**Goal of the exercise**
Copy the lines below verbatim, starting at the line containing "This screenshot has width=842, height=563." and ending with the line containing "Looking at the screenshot, I should [1020, 405].", both included.

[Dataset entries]
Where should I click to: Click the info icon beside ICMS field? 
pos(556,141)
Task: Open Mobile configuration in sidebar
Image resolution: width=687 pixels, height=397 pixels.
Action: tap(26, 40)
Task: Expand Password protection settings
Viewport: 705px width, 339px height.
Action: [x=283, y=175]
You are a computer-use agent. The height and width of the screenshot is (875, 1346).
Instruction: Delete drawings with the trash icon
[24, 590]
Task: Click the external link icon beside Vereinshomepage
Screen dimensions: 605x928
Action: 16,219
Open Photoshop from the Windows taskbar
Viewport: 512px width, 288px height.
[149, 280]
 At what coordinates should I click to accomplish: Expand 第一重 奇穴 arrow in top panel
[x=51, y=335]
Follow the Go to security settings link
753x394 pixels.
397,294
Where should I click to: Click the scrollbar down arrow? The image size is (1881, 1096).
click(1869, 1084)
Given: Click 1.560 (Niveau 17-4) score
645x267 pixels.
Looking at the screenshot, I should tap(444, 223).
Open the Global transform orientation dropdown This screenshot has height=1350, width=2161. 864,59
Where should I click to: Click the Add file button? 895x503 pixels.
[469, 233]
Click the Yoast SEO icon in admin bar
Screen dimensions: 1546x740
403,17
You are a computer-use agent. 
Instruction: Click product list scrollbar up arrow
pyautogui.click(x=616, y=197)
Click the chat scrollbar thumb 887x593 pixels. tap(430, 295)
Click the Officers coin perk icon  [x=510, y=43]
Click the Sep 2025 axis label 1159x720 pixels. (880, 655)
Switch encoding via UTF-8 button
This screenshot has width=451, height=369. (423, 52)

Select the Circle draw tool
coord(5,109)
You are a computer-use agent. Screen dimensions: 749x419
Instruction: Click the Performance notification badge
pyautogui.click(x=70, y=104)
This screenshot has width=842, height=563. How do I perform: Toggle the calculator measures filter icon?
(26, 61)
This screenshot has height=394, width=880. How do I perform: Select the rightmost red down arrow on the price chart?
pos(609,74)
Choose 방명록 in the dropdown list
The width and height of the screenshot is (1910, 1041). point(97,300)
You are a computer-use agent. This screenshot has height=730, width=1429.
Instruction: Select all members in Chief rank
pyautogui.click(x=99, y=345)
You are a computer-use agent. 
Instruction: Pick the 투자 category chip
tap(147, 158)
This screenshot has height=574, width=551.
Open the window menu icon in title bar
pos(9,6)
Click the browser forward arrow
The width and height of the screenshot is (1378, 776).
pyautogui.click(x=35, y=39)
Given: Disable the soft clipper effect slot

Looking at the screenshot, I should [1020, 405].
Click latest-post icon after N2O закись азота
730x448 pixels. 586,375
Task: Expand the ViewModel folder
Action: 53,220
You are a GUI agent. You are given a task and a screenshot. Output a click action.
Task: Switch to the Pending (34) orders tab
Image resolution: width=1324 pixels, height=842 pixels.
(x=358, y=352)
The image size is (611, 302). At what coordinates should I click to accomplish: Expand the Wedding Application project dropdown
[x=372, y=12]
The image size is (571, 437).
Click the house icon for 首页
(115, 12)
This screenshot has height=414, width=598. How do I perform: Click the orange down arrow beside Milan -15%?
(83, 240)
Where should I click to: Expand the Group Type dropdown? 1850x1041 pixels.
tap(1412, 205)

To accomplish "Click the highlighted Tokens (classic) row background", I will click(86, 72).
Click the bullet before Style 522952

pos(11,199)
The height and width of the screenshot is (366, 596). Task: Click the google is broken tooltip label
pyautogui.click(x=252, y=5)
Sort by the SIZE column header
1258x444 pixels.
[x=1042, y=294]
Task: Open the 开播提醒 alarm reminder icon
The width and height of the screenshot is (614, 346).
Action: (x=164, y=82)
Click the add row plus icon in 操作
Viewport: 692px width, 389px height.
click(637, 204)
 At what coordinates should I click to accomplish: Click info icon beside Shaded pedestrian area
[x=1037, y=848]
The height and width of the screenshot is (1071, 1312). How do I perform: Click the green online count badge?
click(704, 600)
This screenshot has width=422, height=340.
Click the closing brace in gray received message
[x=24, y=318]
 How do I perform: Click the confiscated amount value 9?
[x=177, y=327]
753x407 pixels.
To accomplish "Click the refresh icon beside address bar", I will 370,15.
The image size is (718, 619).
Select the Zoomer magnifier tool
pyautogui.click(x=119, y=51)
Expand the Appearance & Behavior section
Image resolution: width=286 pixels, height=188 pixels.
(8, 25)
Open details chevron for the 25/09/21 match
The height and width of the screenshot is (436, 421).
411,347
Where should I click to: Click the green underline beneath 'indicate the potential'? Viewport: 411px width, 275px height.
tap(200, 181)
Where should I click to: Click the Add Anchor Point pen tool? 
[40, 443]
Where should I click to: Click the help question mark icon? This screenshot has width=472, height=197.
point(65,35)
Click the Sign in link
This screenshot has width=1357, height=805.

**Reply to the task**
This screenshot has width=842, height=563. How do I perform: Toggle the calculator measures filter icon?
(26, 61)
This screenshot has height=394, width=880. How do I perform: Select the rightmost red down arrow on the price chart?
pos(609,74)
Choose 방명록 in the dropdown list
The width and height of the screenshot is (1910, 1041). point(97,300)
You are a computer-use agent. This screenshot has height=730, width=1429.
Instruction: Select all members in Chief rank
pyautogui.click(x=99, y=345)
You are a computer-use agent. 
Instruction: Pick the 투자 category chip
tap(147, 158)
This screenshot has height=574, width=551.
Open the window menu icon in title bar
pos(9,6)
Click the browser forward arrow
The width and height of the screenshot is (1378, 776).
pyautogui.click(x=35, y=39)
Given: Disable the soft clipper effect slot

Looking at the screenshot, I should [1020, 405].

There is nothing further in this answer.